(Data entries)
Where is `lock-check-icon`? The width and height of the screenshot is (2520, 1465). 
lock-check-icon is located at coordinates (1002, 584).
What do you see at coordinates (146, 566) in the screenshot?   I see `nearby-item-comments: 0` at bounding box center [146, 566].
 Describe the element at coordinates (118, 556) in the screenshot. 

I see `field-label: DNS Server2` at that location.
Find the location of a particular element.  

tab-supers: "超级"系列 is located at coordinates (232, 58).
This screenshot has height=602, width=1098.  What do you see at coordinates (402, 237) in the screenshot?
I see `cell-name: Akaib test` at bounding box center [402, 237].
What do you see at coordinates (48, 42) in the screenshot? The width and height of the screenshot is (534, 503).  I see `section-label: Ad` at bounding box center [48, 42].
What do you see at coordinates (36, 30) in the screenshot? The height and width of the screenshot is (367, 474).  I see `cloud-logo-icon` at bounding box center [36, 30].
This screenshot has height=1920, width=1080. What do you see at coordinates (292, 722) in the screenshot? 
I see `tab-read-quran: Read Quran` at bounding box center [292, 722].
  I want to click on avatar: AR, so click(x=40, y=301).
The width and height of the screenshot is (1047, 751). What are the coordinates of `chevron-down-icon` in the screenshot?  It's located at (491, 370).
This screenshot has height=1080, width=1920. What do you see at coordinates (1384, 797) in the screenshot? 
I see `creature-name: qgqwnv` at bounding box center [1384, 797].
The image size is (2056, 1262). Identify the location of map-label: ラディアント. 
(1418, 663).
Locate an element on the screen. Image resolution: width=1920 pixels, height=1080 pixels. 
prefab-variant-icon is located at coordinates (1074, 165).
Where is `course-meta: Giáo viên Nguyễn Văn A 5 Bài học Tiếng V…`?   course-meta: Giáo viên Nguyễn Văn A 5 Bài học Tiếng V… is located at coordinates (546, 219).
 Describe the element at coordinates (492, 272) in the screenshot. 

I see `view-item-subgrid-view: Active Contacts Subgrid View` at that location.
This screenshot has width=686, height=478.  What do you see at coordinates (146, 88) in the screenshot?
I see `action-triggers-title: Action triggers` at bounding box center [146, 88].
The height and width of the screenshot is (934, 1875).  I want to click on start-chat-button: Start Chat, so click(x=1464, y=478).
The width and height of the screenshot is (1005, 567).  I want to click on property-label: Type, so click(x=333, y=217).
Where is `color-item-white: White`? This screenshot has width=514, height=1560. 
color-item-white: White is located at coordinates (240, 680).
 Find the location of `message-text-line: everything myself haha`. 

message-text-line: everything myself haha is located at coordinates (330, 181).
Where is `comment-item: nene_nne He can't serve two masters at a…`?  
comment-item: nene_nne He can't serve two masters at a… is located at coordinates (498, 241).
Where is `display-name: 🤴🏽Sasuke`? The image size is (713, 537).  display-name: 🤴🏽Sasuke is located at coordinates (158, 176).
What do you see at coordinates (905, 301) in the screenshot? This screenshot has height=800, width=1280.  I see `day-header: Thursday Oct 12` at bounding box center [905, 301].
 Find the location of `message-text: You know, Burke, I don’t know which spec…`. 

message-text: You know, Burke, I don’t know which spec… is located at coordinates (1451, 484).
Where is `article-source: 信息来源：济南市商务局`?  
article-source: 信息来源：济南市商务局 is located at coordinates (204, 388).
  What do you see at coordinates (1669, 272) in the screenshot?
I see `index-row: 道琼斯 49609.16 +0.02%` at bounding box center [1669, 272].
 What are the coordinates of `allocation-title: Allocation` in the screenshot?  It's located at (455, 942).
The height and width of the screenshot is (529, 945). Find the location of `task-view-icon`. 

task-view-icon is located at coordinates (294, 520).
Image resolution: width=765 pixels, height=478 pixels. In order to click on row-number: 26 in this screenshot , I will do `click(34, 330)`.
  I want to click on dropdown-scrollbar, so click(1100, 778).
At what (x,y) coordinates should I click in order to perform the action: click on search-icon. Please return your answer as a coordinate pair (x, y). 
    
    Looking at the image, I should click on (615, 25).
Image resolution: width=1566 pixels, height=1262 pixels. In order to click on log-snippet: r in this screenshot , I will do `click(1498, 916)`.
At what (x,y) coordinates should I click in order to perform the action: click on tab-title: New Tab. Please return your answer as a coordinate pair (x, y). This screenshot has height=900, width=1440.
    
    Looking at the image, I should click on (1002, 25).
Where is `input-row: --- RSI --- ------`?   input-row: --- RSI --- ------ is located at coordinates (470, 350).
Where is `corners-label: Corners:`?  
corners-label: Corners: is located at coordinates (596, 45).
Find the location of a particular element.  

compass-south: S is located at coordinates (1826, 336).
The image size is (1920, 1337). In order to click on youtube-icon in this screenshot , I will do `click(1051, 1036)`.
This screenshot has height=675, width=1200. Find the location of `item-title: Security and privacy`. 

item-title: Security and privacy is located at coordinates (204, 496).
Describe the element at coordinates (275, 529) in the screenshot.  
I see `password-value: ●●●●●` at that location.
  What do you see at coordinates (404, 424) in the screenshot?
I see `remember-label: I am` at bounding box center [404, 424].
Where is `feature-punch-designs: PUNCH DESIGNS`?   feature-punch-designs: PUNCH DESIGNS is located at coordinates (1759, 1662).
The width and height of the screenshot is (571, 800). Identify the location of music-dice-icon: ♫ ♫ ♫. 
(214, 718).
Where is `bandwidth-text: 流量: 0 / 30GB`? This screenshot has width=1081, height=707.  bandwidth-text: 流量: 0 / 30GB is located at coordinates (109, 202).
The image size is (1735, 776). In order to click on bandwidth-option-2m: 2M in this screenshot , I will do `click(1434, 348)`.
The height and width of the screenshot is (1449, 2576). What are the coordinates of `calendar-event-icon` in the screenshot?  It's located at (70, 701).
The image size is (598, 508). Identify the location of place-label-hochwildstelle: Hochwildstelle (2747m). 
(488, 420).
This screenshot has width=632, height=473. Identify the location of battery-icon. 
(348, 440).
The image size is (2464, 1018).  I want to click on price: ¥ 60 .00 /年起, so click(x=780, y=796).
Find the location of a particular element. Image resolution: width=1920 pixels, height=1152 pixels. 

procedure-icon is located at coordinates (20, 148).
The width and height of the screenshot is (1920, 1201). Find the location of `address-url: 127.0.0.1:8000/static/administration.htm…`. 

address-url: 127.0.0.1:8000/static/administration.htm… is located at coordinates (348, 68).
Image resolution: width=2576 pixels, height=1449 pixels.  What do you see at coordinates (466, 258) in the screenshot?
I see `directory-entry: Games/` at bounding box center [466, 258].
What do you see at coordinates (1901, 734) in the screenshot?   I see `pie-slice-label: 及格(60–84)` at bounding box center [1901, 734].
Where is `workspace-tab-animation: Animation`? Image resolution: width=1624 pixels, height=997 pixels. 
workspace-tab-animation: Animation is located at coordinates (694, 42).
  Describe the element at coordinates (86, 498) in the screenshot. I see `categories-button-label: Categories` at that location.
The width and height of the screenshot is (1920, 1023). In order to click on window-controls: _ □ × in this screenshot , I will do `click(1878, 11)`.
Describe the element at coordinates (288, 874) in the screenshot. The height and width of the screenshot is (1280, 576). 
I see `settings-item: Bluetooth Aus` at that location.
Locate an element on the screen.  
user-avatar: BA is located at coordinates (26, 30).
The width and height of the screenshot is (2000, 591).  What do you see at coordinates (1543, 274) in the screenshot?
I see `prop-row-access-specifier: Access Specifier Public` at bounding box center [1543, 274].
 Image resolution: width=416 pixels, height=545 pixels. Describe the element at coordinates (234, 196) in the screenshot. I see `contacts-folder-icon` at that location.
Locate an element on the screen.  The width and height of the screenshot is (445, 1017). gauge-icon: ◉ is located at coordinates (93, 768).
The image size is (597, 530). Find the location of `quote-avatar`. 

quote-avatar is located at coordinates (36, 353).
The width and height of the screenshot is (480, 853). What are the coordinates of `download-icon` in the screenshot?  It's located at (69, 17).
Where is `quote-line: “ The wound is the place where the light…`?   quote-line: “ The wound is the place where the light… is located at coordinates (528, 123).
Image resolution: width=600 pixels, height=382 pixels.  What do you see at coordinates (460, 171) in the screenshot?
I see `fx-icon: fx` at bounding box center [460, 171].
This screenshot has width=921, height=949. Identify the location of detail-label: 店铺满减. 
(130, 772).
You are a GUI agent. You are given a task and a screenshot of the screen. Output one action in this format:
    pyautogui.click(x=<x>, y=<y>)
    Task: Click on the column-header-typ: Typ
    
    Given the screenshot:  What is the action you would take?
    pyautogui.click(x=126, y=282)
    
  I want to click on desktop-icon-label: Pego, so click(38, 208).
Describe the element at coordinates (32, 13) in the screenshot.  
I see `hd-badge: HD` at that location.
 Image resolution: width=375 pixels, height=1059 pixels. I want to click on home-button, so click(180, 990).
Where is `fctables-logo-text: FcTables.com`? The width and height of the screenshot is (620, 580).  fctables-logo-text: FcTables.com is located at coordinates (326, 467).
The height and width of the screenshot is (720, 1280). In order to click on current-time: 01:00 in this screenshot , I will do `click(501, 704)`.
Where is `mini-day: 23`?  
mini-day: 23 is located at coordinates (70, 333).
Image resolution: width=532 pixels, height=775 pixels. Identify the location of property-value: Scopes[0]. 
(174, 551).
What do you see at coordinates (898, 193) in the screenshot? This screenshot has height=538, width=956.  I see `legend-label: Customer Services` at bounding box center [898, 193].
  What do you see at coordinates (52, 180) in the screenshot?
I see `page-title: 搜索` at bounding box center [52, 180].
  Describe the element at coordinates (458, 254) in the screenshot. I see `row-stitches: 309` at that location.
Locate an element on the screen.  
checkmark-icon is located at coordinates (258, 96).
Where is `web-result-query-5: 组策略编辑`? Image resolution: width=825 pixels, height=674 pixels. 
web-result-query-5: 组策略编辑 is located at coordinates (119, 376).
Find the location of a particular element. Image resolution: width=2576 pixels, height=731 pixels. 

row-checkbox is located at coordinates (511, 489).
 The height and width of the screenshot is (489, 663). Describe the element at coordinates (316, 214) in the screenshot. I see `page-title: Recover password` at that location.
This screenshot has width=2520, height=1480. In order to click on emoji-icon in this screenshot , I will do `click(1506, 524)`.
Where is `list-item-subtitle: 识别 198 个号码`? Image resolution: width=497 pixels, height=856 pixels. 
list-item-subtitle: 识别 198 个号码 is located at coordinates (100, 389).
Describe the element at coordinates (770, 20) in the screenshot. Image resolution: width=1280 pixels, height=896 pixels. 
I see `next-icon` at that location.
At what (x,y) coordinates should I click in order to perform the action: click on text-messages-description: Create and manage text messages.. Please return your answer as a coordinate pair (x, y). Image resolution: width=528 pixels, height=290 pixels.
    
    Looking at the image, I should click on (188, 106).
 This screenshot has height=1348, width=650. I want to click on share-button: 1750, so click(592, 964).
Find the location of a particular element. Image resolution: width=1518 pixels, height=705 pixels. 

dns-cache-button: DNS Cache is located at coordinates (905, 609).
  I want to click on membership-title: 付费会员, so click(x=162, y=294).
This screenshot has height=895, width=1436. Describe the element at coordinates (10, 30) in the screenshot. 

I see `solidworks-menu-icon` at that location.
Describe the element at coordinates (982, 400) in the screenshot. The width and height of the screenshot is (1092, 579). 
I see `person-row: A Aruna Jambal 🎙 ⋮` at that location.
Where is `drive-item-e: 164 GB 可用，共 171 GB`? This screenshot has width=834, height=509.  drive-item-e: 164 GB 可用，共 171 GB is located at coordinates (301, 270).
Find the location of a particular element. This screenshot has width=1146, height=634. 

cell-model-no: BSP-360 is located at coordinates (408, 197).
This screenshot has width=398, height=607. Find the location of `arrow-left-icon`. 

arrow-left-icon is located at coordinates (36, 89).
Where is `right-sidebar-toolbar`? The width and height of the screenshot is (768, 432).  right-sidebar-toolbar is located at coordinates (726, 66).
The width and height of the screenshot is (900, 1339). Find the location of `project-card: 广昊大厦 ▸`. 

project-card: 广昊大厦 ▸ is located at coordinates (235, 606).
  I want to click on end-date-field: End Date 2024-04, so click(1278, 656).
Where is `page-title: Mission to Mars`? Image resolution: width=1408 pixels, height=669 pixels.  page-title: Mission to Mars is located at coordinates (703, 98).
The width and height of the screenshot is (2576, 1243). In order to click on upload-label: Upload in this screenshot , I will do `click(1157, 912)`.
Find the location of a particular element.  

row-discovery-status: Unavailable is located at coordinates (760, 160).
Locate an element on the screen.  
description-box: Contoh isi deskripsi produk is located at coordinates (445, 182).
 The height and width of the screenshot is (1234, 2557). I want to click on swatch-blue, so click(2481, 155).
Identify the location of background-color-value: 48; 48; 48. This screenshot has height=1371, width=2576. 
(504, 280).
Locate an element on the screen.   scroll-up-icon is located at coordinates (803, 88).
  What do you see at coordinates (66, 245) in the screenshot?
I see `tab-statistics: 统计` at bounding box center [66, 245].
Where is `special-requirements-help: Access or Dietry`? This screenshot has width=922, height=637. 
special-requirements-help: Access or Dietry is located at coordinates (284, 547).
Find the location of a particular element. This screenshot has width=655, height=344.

TASK PROMPT ::
Write out, word for word, everything in the material from the beginning down to the line containing "What do you see at coordinates (146, 566)", including that line.

SOLUTION TO THE PROBLEM ::
Where is `lock-check-icon`? The width and height of the screenshot is (2520, 1465). 
lock-check-icon is located at coordinates (1002, 584).
What do you see at coordinates (146, 566) in the screenshot?   I see `nearby-item-comments: 0` at bounding box center [146, 566].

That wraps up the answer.